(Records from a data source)
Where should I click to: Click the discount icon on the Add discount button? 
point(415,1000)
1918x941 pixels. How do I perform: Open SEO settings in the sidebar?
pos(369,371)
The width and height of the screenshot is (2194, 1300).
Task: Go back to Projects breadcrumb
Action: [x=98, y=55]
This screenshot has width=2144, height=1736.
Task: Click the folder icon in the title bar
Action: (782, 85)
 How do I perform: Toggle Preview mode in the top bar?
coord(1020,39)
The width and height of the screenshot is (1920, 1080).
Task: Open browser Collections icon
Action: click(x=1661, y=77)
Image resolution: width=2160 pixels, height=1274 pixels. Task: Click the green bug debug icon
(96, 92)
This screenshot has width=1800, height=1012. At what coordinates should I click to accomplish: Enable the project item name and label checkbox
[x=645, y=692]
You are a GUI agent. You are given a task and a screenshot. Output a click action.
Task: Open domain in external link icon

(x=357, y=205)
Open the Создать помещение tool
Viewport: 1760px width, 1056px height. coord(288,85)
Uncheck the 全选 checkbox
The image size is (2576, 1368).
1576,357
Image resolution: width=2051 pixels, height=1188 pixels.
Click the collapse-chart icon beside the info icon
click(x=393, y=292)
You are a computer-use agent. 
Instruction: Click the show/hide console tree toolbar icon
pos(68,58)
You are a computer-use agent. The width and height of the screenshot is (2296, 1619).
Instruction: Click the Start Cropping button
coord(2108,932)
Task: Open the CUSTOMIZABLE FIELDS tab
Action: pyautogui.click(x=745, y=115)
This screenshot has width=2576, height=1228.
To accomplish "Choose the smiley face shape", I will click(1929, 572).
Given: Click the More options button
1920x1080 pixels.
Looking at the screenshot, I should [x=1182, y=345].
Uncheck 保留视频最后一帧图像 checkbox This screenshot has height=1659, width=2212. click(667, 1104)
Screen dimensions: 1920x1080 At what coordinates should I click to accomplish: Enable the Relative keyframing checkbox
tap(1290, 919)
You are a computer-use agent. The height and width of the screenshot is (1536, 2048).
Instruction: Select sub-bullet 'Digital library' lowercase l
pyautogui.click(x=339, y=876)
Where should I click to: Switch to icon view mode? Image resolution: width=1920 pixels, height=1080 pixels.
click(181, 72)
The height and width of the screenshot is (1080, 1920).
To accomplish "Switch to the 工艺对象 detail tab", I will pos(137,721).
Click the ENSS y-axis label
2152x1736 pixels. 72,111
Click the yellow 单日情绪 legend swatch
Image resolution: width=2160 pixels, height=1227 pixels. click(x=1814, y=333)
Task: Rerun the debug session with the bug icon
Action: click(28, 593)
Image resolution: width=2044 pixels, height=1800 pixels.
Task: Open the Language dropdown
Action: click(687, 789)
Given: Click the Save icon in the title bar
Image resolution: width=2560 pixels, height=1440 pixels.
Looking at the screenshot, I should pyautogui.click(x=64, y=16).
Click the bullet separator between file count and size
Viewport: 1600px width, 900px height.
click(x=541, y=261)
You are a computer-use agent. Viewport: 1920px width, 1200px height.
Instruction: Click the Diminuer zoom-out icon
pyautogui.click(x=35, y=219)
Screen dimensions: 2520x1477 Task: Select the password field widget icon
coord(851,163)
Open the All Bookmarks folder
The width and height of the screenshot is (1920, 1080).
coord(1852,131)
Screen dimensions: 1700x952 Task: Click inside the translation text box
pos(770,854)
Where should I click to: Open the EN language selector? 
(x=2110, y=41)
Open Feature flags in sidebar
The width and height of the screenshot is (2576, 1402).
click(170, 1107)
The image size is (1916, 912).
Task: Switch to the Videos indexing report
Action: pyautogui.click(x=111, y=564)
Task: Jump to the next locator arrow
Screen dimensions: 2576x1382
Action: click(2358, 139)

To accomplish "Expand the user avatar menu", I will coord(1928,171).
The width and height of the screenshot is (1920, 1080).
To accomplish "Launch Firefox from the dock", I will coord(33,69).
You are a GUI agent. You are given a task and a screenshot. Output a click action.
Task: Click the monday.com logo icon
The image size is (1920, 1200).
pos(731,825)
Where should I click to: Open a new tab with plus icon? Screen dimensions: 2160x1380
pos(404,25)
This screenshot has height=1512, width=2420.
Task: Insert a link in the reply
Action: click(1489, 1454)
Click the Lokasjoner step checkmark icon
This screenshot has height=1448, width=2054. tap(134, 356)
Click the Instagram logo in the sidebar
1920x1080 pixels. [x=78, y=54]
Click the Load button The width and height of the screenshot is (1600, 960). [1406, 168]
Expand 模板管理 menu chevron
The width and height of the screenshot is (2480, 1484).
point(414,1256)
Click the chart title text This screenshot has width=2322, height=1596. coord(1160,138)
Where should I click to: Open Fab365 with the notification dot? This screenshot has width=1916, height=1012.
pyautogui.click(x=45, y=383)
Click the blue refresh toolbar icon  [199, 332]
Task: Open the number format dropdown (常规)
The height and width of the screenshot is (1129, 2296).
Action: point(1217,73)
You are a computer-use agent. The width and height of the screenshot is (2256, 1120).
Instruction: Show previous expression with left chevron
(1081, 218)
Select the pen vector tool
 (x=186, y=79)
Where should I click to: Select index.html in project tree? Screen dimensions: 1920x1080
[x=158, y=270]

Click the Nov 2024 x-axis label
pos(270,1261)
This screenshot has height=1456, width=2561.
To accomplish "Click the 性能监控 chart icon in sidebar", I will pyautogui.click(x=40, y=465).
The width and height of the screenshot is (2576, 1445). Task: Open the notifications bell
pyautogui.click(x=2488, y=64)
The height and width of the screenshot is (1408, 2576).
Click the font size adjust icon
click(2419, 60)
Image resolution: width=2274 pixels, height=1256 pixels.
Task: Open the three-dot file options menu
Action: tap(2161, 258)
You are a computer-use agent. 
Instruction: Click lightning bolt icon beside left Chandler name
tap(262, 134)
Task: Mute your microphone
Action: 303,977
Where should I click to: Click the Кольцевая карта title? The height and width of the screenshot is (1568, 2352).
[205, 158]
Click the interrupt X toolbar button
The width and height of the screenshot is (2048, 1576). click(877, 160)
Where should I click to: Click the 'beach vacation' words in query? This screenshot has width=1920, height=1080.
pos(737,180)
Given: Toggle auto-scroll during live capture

■ TASK PROMPT: Write out the data once more, word for word.

■ REPLY TO THE TASK:
Where should I click to: Click the discount icon on the Add discount button? 
point(415,1000)
1918x941 pixels. How do I perform: Open SEO settings in the sidebar?
pos(369,371)
The width and height of the screenshot is (2194, 1300).
Task: Go back to Projects breadcrumb
Action: [x=98, y=55]
This screenshot has width=2144, height=1736.
Task: Click the folder icon in the title bar
Action: (782, 85)
 How do I perform: Toggle Preview mode in the top bar?
coord(1020,39)
The width and height of the screenshot is (1920, 1080).
Task: Open browser Collections icon
Action: click(x=1661, y=77)
Image resolution: width=2160 pixels, height=1274 pixels. Task: Click the green bug debug icon
(96, 92)
This screenshot has width=1800, height=1012. At what coordinates should I click to accomplish: Enable the project item name and label checkbox
[x=645, y=692]
You are a GUI agent. You are given a task and a screenshot. Output a click action.
Task: Open domain in external link icon

(x=357, y=205)
Open the Создать помещение tool
Viewport: 1760px width, 1056px height. coord(288,85)
Uncheck the 全选 checkbox
The image size is (2576, 1368).
1576,357
Image resolution: width=2051 pixels, height=1188 pixels.
Click the collapse-chart icon beside the info icon
click(x=393, y=292)
You are a computer-use agent. 
Instruction: Click the show/hide console tree toolbar icon
pos(68,58)
You are a computer-use agent. The width and height of the screenshot is (2296, 1619).
Instruction: Click the Start Cropping button
coord(2108,932)
Task: Open the CUSTOMIZABLE FIELDS tab
Action: pyautogui.click(x=745, y=115)
This screenshot has width=2576, height=1228.
To accomplish "Choose the smiley face shape", I will click(1929, 572).
Given: Click the More options button
1920x1080 pixels.
Looking at the screenshot, I should [x=1182, y=345].
Uncheck 保留视频最后一帧图像 checkbox This screenshot has height=1659, width=2212. click(667, 1104)
Screen dimensions: 1920x1080 At what coordinates should I click to accomplish: Enable the Relative keyframing checkbox
tap(1290, 919)
You are a computer-use agent. The height and width of the screenshot is (1536, 2048).
Instruction: Select sub-bullet 'Digital library' lowercase l
pyautogui.click(x=339, y=876)
Where should I click to: Switch to icon view mode? Image resolution: width=1920 pixels, height=1080 pixels.
click(181, 72)
The height and width of the screenshot is (1080, 1920).
To accomplish "Switch to the 工艺对象 detail tab", I will pos(137,721).
Click the ENSS y-axis label
2152x1736 pixels. 72,111
Click the yellow 单日情绪 legend swatch
Image resolution: width=2160 pixels, height=1227 pixels. click(x=1814, y=333)
Task: Rerun the debug session with the bug icon
Action: click(28, 593)
Image resolution: width=2044 pixels, height=1800 pixels.
Task: Open the Language dropdown
Action: click(687, 789)
Given: Click the Save icon in the title bar
Image resolution: width=2560 pixels, height=1440 pixels.
Looking at the screenshot, I should pyautogui.click(x=64, y=16).
Click the bullet separator between file count and size
Viewport: 1600px width, 900px height.
click(x=541, y=261)
You are a computer-use agent. Viewport: 1920px width, 1200px height.
Instruction: Click the Diminuer zoom-out icon
pyautogui.click(x=35, y=219)
Screen dimensions: 2520x1477 Task: Select the password field widget icon
coord(851,163)
Open the All Bookmarks folder
The width and height of the screenshot is (1920, 1080).
coord(1852,131)
Screen dimensions: 1700x952 Task: Click inside the translation text box
pos(770,854)
Where should I click to: Open the EN language selector? 
(x=2110, y=41)
Open Feature flags in sidebar
The width and height of the screenshot is (2576, 1402).
click(170, 1107)
The image size is (1916, 912).
Task: Switch to the Videos indexing report
Action: pyautogui.click(x=111, y=564)
Task: Jump to the next locator arrow
Screen dimensions: 2576x1382
Action: click(2358, 139)

To accomplish "Expand the user avatar menu", I will coord(1928,171).
The width and height of the screenshot is (1920, 1080).
To accomplish "Launch Firefox from the dock", I will coord(33,69).
You are a GUI agent. You are given a task and a screenshot. Output a click action.
Task: Click the monday.com logo icon
The image size is (1920, 1200).
pos(731,825)
Where should I click to: Open a new tab with plus icon? Screen dimensions: 2160x1380
pos(404,25)
This screenshot has height=1512, width=2420.
Task: Insert a link in the reply
Action: click(1489, 1454)
Click the Lokasjoner step checkmark icon
This screenshot has height=1448, width=2054. tap(134, 356)
Click the Instagram logo in the sidebar
1920x1080 pixels. [x=78, y=54]
Click the Load button The width and height of the screenshot is (1600, 960). [1406, 168]
Expand 模板管理 menu chevron
The width and height of the screenshot is (2480, 1484).
point(414,1256)
Click the chart title text This screenshot has width=2322, height=1596. coord(1160,138)
Where should I click to: Open Fab365 with the notification dot? This screenshot has width=1916, height=1012.
pyautogui.click(x=45, y=383)
Click the blue refresh toolbar icon  [199, 332]
Task: Open the number format dropdown (常规)
The height and width of the screenshot is (1129, 2296).
Action: point(1217,73)
You are a computer-use agent. The width and height of the screenshot is (2256, 1120).
Instruction: Show previous expression with left chevron
(1081, 218)
Select the pen vector tool
 (x=186, y=79)
Where should I click to: Select index.html in project tree? Screen dimensions: 1920x1080
[x=158, y=270]

Click the Nov 2024 x-axis label
pos(270,1261)
This screenshot has height=1456, width=2561.
To accomplish "Click the 性能监控 chart icon in sidebar", I will pyautogui.click(x=40, y=465).
The width and height of the screenshot is (2576, 1445). Task: Open the notifications bell
pyautogui.click(x=2488, y=64)
The height and width of the screenshot is (1408, 2576).
Click the font size adjust icon
click(2419, 60)
Image resolution: width=2274 pixels, height=1256 pixels.
Task: Open the three-dot file options menu
Action: tap(2161, 258)
You are a computer-use agent. 
Instruction: Click lightning bolt icon beside left Chandler name
tap(262, 134)
Task: Mute your microphone
Action: 303,977
Where should I click to: Click the Кольцевая карта title? The height and width of the screenshot is (1568, 2352).
[205, 158]
Click the interrupt X toolbar button
The width and height of the screenshot is (2048, 1576). click(877, 160)
Where should I click to: Click the 'beach vacation' words in query? This screenshot has width=1920, height=1080.
pos(737,180)
Given: Toggle auto-scroll during live capture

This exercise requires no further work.